[Records of locating words and elements]
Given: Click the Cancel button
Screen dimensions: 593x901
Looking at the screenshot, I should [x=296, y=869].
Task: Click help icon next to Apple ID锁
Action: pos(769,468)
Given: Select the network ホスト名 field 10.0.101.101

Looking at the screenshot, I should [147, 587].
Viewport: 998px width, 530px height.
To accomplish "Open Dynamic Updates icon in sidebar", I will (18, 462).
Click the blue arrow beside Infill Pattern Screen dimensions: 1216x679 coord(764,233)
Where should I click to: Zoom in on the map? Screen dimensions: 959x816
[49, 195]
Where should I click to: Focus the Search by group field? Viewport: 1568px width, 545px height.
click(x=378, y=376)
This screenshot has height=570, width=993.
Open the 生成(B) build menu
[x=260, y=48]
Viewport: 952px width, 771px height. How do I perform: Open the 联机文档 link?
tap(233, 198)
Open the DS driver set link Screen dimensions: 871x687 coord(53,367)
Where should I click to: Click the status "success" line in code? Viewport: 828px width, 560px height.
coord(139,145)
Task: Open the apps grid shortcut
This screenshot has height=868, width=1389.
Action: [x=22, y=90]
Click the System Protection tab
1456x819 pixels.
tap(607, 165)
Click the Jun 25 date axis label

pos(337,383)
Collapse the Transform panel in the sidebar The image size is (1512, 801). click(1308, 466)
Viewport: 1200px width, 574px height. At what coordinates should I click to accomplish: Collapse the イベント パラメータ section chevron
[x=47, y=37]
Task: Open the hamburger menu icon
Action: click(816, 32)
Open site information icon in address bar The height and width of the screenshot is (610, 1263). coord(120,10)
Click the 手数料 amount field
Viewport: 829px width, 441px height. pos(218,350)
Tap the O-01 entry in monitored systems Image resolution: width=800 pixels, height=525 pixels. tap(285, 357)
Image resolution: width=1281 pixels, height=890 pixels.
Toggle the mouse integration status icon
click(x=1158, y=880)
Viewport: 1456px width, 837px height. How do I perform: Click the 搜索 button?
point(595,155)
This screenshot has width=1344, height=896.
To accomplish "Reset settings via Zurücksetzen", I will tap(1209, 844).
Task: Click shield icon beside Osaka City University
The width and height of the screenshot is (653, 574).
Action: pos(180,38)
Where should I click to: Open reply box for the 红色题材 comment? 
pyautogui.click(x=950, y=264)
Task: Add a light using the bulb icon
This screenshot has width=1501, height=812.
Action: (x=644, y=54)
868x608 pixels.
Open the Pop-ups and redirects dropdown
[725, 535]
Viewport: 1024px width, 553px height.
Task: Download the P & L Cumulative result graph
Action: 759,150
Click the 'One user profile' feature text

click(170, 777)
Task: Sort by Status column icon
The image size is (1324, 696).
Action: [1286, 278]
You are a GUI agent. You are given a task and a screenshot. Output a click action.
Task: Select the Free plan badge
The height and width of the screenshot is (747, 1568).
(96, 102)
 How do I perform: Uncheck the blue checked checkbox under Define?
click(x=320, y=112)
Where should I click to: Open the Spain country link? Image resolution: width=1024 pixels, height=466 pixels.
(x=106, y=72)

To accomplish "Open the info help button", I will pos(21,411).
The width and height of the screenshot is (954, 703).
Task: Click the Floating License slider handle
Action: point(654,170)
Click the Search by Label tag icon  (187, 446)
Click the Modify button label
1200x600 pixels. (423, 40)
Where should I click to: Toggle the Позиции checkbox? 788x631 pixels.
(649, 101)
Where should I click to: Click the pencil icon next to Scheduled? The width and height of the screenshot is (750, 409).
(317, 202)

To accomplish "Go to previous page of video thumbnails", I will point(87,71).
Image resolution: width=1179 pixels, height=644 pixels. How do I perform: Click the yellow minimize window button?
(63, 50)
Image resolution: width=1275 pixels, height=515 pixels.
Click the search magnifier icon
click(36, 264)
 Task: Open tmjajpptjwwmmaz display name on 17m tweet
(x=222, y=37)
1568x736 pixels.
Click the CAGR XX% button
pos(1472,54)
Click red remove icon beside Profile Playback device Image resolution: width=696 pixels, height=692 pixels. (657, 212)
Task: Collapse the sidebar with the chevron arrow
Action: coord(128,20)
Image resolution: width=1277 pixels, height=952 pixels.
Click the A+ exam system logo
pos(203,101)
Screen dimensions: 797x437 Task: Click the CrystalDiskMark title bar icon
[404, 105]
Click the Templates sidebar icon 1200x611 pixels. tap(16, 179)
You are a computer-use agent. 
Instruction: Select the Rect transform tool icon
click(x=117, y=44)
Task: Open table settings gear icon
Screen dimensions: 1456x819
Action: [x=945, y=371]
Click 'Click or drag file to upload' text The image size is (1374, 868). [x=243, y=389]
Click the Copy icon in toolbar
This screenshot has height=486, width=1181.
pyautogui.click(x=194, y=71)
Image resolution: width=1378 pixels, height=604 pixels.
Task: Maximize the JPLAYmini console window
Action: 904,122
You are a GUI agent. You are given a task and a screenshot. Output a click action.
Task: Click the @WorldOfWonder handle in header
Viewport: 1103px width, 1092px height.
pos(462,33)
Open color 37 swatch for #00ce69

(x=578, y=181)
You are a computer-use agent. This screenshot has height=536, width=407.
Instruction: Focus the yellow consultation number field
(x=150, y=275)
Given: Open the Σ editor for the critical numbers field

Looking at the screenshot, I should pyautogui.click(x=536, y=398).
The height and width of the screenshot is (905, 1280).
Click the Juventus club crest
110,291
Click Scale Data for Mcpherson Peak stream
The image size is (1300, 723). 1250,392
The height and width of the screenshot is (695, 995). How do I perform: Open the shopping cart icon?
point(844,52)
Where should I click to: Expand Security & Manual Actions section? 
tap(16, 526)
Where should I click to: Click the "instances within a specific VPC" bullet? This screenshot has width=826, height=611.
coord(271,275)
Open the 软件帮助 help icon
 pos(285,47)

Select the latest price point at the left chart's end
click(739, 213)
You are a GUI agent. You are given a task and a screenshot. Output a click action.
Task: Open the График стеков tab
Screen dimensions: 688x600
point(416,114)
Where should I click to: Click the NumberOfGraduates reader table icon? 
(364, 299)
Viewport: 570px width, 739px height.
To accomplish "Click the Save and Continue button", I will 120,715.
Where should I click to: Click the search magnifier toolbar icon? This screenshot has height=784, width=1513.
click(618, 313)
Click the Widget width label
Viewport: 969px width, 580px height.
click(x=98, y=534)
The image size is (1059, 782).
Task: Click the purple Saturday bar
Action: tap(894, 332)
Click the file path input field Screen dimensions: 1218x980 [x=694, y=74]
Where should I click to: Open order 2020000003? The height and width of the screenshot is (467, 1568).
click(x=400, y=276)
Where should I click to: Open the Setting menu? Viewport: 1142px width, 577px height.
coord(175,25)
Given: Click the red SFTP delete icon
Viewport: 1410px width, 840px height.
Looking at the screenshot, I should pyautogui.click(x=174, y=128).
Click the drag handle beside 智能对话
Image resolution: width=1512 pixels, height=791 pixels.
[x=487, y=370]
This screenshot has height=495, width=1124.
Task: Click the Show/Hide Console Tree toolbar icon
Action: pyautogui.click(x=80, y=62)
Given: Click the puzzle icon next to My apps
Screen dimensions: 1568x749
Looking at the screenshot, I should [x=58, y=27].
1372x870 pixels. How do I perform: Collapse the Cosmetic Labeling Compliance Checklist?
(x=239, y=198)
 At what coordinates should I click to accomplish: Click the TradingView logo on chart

PROBLEM REQUIREMENTS: From the records above, pull out each line containing the string "This" and copy it. Case counts.

THE OUTPUT:
This screenshot has height=570, width=993.
This screenshot has height=868, width=1389.
This screenshot has width=1344, height=896.
This screenshot has width=1501, height=812.
This screenshot has height=486, width=1181.
You are a computer-use agent. This screenshot has height=536, width=407.
Where should I click to: Click the "instances within a specific VPC" bullet? This screenshot has width=826, height=611.
Where should I click to: Click the search magnifier toolbar icon? This screenshot has height=784, width=1513.
This screenshot has height=495, width=1124.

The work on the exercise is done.